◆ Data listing
== == ==
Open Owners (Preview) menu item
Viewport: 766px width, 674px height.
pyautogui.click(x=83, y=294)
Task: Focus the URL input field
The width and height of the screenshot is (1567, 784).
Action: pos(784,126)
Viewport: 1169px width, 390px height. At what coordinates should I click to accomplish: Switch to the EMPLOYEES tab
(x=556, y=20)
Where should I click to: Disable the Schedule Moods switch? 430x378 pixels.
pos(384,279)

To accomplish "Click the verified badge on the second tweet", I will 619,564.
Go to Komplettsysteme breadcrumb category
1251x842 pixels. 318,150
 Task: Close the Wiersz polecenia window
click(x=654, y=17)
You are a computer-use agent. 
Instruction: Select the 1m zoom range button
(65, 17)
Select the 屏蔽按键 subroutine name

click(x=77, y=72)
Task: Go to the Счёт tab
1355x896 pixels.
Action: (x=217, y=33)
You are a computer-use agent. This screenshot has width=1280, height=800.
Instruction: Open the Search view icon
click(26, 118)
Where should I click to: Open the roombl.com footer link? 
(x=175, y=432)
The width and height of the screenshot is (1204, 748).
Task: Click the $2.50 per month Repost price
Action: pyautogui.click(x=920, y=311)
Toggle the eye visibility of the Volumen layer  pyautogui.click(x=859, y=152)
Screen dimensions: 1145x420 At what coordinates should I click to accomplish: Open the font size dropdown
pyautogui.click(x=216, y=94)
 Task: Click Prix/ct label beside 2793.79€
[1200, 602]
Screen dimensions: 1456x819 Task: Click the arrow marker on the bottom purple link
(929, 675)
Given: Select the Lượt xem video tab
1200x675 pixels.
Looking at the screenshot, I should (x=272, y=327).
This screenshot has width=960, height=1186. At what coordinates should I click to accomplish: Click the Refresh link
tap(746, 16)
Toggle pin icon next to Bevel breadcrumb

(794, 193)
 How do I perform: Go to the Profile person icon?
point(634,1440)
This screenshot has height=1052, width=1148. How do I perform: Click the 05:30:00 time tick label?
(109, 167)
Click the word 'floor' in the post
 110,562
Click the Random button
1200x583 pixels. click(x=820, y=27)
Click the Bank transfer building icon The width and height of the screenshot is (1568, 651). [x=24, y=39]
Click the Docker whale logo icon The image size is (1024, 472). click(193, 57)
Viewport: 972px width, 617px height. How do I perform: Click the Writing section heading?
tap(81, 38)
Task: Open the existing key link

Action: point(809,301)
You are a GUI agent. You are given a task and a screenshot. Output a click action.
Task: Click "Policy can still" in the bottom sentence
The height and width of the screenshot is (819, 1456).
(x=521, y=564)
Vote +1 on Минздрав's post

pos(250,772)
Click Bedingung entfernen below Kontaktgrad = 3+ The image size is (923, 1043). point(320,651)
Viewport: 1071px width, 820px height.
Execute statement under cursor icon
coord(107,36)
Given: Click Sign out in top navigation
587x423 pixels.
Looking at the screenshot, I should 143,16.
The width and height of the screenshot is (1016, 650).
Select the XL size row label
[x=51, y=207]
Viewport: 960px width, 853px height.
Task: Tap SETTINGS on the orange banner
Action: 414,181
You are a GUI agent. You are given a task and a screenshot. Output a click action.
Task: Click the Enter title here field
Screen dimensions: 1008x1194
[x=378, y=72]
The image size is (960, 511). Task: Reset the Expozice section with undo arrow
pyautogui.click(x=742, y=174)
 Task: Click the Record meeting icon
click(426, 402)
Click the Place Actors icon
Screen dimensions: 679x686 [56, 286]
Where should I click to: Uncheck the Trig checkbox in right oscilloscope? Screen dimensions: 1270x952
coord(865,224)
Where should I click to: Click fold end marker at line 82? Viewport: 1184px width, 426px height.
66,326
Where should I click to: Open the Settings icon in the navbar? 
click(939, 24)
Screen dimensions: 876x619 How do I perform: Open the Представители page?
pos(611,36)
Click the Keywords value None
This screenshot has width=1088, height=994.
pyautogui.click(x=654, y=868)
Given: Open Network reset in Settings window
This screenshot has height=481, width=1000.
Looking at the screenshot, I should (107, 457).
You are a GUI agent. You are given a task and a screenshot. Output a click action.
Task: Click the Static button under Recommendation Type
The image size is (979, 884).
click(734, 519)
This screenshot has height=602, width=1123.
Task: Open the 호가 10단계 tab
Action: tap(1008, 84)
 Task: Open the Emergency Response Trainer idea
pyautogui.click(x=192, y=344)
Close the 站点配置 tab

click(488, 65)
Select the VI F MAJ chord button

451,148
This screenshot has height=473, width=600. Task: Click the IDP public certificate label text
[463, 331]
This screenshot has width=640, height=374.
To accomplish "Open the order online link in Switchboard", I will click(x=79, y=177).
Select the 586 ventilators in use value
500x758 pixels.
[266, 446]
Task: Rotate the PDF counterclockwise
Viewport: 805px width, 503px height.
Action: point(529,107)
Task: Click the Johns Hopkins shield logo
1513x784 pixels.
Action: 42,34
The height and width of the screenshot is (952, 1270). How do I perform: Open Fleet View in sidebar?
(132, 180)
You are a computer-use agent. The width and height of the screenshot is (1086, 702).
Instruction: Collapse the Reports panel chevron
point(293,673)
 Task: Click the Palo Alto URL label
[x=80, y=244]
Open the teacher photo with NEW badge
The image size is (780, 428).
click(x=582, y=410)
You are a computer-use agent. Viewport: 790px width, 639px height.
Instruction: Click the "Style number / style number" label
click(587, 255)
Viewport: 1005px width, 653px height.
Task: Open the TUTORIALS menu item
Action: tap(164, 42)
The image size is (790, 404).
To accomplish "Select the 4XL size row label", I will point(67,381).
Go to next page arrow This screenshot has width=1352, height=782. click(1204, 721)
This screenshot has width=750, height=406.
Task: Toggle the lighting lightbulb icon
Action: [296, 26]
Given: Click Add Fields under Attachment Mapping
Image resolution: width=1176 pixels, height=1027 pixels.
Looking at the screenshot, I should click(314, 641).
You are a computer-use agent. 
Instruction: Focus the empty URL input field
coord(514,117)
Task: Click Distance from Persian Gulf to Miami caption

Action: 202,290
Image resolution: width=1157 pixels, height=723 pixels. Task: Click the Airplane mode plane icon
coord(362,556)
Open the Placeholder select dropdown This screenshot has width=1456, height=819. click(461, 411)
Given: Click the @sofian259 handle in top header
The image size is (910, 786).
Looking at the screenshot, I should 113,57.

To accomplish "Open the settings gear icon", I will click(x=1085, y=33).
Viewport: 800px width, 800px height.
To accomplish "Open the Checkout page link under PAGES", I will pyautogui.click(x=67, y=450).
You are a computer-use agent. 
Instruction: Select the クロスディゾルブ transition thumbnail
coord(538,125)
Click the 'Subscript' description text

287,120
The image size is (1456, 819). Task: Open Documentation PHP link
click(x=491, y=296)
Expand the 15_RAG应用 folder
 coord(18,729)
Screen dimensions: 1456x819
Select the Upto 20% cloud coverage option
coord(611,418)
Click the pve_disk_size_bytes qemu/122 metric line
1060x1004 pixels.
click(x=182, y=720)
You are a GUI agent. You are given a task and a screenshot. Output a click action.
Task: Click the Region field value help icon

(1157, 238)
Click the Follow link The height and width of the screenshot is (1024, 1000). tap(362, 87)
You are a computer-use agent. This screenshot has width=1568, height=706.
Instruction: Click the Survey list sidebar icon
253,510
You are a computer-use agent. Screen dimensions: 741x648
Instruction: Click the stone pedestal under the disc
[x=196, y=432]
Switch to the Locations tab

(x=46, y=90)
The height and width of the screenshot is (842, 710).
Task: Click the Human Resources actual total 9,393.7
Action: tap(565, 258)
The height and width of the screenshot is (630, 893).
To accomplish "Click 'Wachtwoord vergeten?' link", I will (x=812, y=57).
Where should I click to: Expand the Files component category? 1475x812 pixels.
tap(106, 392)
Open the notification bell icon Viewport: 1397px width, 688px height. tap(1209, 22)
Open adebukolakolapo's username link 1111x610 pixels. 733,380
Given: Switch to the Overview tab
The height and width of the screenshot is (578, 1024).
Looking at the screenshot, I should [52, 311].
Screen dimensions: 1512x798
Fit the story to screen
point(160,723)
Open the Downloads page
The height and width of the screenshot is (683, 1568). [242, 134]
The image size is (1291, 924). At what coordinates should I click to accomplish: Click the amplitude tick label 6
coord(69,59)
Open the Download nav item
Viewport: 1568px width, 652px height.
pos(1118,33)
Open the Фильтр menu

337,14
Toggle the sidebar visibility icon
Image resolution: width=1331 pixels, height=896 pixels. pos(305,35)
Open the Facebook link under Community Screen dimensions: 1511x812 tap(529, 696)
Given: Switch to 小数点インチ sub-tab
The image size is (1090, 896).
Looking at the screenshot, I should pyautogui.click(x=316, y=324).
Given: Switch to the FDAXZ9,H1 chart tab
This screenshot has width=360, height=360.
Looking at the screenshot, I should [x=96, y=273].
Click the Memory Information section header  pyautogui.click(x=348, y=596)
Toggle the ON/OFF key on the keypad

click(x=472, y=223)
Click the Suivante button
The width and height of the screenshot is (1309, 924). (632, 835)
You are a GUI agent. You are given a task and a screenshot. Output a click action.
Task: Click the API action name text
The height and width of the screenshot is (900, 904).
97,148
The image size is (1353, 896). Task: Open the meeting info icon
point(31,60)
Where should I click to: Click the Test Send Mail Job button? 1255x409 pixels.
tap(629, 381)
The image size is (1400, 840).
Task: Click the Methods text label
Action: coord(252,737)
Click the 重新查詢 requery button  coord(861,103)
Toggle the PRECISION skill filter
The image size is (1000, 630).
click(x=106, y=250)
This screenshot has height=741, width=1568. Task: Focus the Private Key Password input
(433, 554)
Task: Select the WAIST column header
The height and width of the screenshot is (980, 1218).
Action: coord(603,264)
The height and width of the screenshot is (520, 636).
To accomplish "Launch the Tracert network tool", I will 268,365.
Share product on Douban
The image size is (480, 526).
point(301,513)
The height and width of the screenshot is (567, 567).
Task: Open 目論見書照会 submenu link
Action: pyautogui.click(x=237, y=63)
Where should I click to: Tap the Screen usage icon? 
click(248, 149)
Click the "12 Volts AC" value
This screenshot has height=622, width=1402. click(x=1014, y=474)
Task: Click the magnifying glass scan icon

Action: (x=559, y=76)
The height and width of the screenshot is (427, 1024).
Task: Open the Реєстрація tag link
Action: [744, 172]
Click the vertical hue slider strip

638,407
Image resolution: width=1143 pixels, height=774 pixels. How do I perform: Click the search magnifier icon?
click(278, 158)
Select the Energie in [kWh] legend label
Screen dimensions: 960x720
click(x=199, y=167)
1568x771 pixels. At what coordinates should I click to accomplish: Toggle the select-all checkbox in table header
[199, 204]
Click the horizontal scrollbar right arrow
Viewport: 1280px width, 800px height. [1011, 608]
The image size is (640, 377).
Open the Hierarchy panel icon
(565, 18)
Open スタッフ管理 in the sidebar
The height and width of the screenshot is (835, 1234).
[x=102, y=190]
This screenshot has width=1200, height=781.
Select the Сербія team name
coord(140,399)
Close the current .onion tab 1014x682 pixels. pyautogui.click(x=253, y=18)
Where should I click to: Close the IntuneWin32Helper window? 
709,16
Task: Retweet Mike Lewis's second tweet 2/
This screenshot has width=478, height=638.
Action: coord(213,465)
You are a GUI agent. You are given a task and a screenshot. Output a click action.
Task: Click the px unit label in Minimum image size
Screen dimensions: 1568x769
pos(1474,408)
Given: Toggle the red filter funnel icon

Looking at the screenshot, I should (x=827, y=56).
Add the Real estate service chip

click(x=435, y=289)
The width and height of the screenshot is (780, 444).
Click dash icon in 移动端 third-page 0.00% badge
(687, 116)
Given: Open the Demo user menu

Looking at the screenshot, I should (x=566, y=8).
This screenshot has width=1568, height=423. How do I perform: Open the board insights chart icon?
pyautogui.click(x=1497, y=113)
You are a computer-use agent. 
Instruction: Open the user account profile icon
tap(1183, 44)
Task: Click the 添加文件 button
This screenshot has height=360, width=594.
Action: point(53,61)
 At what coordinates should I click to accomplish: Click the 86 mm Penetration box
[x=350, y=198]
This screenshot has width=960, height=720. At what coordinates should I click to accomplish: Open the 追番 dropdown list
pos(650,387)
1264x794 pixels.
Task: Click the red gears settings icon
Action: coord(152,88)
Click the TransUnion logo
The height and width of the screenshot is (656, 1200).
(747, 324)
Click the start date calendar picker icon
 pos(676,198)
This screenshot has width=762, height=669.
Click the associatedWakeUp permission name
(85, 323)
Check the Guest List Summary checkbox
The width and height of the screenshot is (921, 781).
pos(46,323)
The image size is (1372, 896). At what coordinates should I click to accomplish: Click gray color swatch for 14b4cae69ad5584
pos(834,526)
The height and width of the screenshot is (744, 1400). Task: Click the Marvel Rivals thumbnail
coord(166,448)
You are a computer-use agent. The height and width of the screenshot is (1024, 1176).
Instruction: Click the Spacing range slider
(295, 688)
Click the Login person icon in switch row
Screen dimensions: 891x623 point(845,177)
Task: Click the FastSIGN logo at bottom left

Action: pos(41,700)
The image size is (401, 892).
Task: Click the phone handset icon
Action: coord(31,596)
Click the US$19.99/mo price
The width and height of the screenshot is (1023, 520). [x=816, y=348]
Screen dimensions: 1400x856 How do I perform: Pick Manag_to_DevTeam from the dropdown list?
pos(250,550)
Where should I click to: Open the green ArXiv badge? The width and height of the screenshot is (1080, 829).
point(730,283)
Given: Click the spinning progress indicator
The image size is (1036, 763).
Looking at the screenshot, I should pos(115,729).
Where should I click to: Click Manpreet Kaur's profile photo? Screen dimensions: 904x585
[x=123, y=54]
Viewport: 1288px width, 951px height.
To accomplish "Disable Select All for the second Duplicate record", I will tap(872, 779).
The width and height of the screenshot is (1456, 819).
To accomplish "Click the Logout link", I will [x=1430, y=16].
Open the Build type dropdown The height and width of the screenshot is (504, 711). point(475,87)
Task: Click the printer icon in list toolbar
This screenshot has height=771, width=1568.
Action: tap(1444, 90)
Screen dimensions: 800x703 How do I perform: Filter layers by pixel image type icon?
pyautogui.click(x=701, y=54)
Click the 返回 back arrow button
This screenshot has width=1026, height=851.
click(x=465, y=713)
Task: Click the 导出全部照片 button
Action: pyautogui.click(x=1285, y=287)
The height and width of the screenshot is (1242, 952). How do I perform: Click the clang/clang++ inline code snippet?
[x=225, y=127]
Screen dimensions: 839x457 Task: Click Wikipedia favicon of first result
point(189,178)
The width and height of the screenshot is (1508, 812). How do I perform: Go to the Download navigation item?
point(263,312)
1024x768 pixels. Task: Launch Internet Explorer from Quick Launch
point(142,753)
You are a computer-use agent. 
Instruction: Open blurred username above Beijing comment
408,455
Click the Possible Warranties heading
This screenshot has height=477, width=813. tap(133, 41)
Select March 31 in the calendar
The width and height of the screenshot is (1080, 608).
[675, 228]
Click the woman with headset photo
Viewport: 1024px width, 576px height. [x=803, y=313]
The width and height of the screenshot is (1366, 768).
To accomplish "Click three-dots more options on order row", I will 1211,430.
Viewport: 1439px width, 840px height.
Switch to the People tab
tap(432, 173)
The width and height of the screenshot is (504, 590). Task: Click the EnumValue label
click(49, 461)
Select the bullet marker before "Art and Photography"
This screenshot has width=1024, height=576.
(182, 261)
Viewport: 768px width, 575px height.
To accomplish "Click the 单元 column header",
== == ==
◆ SHORT TASK
Can you put the lines of the listing above into a Markdown table with the columns n and Line, starting at the line that contains "The height and width of the screenshot is (630, 893)." and stopping after the line that contains "Image resolution: width=1331", with blank lines left out?

◆ SOLUTION FOR THIS PROBLEM
| n | Line |
|---|---|
| 1 | The height and width of the screenshot is (630, 893). |
| 2 | To accomplish "Click 'Wachtwoord vergeten?' link", I will (x=812, y=57). |
| 3 | Where should I click to: Expand the Files component category? 1475x812 pixels. |
| 4 | tap(106, 392) |
| 5 | Open the notification bell icon Viewport: 1397px width, 688px height. tap(1209, 22) |
| 6 | Open adebukolakolapo's username link 1111x610 pixels. 733,380 |
| 7 | Given: Switch to the Overview tab |
| 8 | The height and width of the screenshot is (578, 1024). |
| 9 | Looking at the screenshot, I should [52, 311]. |
| 10 | Screen dimensions: 1512x798 |
| 11 | Fit the story to screen |
| 12 | point(160,723) |
| 13 | Open the Downloads page |
| 14 | The height and width of the screenshot is (683, 1568). [242, 134] |
| 15 | The image size is (1291, 924). At what coordinates should I click to accomplish: Click the amplitude tick label 6 |
| 16 | coord(69,59) |
| 17 | Open the Download nav item |
| 18 | Viewport: 1568px width, 652px height. |
| 19 | pos(1118,33) |
| 20 | Open the Фильтр menu |
| 21 | 337,14 |
| 22 | Toggle the sidebar visibility icon |
| 23 | Image resolution: width=1331 pixels, height=896 pixels. pos(305,35) |